Esophageal Body Motility for Clinical Assessment in Patients with Refractory Gastroesophageal Reflux Symptoms.
- Author:
Liuqin JIANG
1
;
Bixing YE
;
Ying WANG
;
Meifeng WANG
;
Lin LIN
Author Information
- Publication Type:Original Article
- Keywords: Electric impedance; Esophageal dysmotility; Gastroesophageal reflux disease; Manometry
- MeSH: Electric Impedance; Esophageal Motility Disorders; Esophageal Sphincter, Lower; Esophagitis; Gastroesophageal Reflux*; Humans; Male; Manometry; Retrospective Studies
- From:Journal of Neurogastroenterology and Motility 2017;23(1):64-71
- CountryRepublic of Korea
- Language:English
- Abstract: BACKGROUND/AIMS: Little data exists about esophageal body dysmotility and reflux patterns in refractory gastroesophageal reflux disease (RGERD) patients off therapy.
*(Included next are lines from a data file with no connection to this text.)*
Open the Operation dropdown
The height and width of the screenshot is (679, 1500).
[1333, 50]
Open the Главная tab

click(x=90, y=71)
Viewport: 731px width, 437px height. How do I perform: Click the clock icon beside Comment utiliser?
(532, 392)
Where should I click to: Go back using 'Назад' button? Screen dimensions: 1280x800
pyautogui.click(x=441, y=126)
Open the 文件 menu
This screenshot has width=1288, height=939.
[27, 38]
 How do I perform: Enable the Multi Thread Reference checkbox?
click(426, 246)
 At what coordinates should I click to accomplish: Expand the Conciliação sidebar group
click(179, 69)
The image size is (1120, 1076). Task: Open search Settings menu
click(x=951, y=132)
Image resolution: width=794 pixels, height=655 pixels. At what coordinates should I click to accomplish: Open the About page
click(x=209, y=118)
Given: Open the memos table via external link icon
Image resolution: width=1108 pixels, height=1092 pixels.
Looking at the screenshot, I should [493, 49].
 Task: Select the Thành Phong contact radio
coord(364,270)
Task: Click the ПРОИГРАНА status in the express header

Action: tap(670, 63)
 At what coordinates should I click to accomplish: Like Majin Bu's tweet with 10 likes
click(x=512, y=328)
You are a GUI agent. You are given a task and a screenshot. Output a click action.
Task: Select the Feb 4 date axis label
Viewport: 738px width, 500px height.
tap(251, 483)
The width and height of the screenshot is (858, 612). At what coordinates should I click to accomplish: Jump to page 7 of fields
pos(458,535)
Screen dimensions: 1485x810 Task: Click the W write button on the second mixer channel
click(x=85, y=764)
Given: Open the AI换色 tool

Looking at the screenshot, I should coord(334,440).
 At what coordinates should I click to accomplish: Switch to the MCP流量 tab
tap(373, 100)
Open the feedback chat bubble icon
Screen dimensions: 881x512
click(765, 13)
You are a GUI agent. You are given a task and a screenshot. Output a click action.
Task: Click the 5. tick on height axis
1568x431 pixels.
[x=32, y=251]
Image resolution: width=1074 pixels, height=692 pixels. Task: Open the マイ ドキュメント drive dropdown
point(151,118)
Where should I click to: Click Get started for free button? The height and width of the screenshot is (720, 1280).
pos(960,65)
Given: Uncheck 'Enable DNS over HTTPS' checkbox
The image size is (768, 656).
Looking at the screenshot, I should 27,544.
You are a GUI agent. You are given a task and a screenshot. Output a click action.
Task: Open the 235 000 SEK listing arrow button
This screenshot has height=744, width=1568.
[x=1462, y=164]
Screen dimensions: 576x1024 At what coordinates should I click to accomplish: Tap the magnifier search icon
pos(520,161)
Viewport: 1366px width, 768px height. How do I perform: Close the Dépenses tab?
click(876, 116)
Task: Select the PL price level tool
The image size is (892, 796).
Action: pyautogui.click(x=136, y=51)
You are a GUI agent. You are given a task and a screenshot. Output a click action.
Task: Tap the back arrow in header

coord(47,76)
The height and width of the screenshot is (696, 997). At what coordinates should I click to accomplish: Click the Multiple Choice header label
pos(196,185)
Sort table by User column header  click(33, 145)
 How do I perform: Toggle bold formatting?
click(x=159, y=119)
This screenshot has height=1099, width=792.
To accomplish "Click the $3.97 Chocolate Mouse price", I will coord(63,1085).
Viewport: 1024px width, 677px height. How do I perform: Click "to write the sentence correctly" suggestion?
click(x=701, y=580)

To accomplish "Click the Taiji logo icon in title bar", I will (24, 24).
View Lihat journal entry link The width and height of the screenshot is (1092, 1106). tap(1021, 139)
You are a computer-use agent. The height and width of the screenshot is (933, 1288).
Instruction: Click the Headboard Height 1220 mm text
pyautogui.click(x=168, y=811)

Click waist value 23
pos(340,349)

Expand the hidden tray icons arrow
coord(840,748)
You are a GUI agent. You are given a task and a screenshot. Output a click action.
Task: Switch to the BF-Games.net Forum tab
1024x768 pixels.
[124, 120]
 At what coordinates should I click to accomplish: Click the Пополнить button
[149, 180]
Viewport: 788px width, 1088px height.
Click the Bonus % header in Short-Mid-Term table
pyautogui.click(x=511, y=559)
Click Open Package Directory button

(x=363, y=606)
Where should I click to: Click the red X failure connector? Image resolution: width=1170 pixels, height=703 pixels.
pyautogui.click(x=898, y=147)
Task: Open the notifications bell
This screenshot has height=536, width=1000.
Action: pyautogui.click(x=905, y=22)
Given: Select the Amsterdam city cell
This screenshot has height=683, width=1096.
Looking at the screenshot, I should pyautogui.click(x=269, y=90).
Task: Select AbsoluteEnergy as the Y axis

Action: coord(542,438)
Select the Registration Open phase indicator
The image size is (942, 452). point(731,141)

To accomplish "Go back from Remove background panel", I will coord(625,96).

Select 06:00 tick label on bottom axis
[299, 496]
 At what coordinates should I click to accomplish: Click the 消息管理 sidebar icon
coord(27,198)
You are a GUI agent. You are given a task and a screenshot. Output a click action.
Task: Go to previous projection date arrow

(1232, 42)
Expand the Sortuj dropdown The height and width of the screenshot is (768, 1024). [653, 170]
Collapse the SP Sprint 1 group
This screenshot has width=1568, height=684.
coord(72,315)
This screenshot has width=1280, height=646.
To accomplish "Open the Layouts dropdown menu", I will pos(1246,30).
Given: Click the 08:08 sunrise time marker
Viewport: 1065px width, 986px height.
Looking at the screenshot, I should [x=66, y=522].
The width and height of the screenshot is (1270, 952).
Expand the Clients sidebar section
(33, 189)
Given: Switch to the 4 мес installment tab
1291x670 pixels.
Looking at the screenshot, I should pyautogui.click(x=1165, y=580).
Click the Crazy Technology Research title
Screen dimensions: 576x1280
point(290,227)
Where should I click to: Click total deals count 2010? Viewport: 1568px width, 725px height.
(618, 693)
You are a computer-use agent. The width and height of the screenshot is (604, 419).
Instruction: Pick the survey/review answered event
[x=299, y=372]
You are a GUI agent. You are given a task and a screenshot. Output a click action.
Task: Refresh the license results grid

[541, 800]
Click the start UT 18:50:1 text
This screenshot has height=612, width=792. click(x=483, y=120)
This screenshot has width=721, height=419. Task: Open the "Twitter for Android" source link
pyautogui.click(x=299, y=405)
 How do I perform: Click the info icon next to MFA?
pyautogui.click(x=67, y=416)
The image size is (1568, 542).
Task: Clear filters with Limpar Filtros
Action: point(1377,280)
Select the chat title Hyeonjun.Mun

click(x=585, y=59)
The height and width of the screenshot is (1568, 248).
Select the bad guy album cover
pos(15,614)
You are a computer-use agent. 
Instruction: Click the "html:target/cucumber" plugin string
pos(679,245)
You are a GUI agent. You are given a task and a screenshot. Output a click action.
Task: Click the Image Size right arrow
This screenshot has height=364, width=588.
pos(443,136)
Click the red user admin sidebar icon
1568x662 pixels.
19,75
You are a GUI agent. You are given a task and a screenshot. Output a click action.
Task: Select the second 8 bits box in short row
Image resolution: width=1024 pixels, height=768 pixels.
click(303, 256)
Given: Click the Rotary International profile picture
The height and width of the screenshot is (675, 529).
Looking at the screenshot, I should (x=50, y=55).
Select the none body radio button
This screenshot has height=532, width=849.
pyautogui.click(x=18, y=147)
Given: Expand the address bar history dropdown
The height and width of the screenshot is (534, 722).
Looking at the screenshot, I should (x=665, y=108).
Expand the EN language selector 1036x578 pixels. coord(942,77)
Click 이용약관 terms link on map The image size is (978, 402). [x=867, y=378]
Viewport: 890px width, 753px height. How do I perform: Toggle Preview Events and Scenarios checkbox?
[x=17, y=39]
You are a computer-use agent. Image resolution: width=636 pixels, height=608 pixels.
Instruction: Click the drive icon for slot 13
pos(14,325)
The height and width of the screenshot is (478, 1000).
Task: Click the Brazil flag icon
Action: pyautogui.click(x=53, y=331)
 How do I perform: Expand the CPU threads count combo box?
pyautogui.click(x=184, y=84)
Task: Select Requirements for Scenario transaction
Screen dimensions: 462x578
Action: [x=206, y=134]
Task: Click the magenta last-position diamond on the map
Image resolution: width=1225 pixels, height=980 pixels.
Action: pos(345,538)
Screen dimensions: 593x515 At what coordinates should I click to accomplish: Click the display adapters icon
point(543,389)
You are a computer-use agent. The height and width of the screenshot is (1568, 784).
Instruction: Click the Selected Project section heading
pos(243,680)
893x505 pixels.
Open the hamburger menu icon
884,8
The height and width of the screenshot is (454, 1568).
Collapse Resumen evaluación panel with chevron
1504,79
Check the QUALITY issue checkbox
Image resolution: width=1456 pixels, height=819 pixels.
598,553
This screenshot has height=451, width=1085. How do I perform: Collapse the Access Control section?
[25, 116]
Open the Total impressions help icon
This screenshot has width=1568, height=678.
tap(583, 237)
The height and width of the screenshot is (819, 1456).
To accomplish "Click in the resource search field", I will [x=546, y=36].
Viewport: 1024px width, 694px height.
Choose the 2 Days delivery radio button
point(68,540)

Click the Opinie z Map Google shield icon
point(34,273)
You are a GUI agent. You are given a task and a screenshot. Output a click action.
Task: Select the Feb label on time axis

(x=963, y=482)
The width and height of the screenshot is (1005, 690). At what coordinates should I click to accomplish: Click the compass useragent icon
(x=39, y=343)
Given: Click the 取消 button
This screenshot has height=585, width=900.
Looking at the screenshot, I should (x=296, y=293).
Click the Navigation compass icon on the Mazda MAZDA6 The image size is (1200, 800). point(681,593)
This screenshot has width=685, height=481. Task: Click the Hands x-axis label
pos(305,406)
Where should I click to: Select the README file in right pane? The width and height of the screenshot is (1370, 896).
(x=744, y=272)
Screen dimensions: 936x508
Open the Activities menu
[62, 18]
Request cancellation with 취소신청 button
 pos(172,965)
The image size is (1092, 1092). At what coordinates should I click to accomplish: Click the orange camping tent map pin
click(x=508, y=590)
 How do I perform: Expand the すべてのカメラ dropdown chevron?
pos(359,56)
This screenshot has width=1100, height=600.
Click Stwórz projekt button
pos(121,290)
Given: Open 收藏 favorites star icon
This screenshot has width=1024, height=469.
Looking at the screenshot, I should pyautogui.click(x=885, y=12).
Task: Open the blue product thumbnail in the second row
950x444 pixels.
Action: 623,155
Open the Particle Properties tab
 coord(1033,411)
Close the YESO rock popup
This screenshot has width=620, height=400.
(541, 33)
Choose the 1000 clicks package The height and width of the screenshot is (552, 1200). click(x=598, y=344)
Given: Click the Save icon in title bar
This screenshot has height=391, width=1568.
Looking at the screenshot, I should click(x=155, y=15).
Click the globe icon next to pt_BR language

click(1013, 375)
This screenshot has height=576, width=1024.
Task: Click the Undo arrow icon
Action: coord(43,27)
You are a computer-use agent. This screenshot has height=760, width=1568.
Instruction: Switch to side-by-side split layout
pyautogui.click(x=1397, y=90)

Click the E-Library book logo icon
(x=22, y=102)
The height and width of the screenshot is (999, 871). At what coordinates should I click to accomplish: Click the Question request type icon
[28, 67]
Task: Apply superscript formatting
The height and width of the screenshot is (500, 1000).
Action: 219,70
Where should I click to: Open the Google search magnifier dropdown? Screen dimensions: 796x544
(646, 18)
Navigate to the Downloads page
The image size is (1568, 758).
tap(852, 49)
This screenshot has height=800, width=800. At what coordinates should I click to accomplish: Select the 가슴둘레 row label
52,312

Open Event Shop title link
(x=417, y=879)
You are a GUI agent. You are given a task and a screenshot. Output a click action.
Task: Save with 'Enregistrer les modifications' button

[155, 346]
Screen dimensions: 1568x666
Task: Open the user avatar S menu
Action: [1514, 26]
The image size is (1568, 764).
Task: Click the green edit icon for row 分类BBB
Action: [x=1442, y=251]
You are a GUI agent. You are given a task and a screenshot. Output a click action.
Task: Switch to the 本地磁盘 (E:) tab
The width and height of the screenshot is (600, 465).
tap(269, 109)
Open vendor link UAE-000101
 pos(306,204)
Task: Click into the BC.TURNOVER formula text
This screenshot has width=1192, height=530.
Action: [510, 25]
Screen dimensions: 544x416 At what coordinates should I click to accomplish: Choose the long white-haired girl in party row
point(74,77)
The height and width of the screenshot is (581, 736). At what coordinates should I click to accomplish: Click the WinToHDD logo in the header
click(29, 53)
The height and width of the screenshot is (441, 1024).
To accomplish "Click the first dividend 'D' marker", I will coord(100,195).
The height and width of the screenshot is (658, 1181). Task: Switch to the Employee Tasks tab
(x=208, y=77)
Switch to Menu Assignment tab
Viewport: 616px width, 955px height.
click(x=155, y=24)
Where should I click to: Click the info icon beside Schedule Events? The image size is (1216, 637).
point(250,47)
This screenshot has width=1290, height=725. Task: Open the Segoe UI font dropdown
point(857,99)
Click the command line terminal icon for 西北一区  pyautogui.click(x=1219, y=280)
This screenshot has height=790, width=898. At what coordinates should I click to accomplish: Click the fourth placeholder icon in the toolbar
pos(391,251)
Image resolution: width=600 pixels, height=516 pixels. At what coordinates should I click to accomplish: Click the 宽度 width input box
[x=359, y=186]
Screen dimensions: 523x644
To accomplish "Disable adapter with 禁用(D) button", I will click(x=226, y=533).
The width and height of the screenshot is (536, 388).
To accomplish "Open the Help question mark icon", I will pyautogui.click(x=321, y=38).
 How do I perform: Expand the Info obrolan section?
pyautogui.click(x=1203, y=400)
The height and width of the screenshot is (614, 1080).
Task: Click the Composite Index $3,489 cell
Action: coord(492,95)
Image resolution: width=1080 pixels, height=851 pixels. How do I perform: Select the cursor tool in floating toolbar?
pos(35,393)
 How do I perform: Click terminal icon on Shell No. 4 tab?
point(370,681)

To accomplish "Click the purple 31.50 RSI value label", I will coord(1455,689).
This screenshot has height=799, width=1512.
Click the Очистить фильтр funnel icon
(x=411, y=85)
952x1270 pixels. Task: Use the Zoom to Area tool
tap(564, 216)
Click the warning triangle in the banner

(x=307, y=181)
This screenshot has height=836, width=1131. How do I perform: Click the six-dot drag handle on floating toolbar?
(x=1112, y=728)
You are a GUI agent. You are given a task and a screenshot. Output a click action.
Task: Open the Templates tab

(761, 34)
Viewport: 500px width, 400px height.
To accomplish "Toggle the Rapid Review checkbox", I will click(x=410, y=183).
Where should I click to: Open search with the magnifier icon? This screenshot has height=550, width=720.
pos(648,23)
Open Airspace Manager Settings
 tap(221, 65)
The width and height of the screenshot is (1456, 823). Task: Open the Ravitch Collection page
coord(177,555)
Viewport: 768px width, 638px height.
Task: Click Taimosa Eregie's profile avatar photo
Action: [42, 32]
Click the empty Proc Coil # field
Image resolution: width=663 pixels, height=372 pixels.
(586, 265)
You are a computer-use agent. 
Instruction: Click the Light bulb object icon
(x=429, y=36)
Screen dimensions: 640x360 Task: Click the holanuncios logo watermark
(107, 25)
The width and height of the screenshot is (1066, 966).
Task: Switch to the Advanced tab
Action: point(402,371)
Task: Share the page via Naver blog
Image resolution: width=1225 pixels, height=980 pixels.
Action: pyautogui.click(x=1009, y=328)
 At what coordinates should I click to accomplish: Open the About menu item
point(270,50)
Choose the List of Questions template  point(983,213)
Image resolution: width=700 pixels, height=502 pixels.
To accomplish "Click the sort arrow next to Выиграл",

We aimed to evaluate effects of esophageal body dysmotility on reflux parameters in RGERD patients by combining impedance-pH monitoring and high-resolution manometry (HRM). METHODS: We retrospectively reviewed the impedance-pH data and HRM metrics in patients with refractory gastroesophageal reflux symptoms. Impedance-pH monitoring and manometric data were compared between 2 groups: ineffective esophageal motility (IEM) and normal motility. RESULTS: Forty-eight patients (30 males, mean age 54.5 years) were included (16 erosive esophagitis, 24 non-erosive reflux disease, and 8 functional heartburn), amongst which 24 subjects showed IEM, and others had normal motility. Number of patients who had a large break in the IEM group was significantly higher than that of normal motility patients. IEM group had more patients with weakly acid reflux and long term acid reflux than the normal group (P = 0.008, P = 0.004, respectively). There was no statistical difference in baseine impedance levels from z4 to z6 between the 2 groups (2911 ± 1160 Ω vs 3604 ± 1232 Ω, 2766 ± 1254 Ω vs 3752 ± 1439 Ω, 2349 ± 1131 Ω vs 3038 ± 1254 Ω, all P > 0.05). Acid exposure time, numbers of long term acid reflux and weakly acid reflux showed strong negative correlation with esophageal body motility and/or lower esophageal sphincter function. CONCLUSIONS: IEM was associated more with acid exposure, abnormal weakly acid reflux, and long term acid reflux in RGERD patients. These data suggested the role of esophageal body dysmotility in the pathophysiological mechanisms of RGERD patients.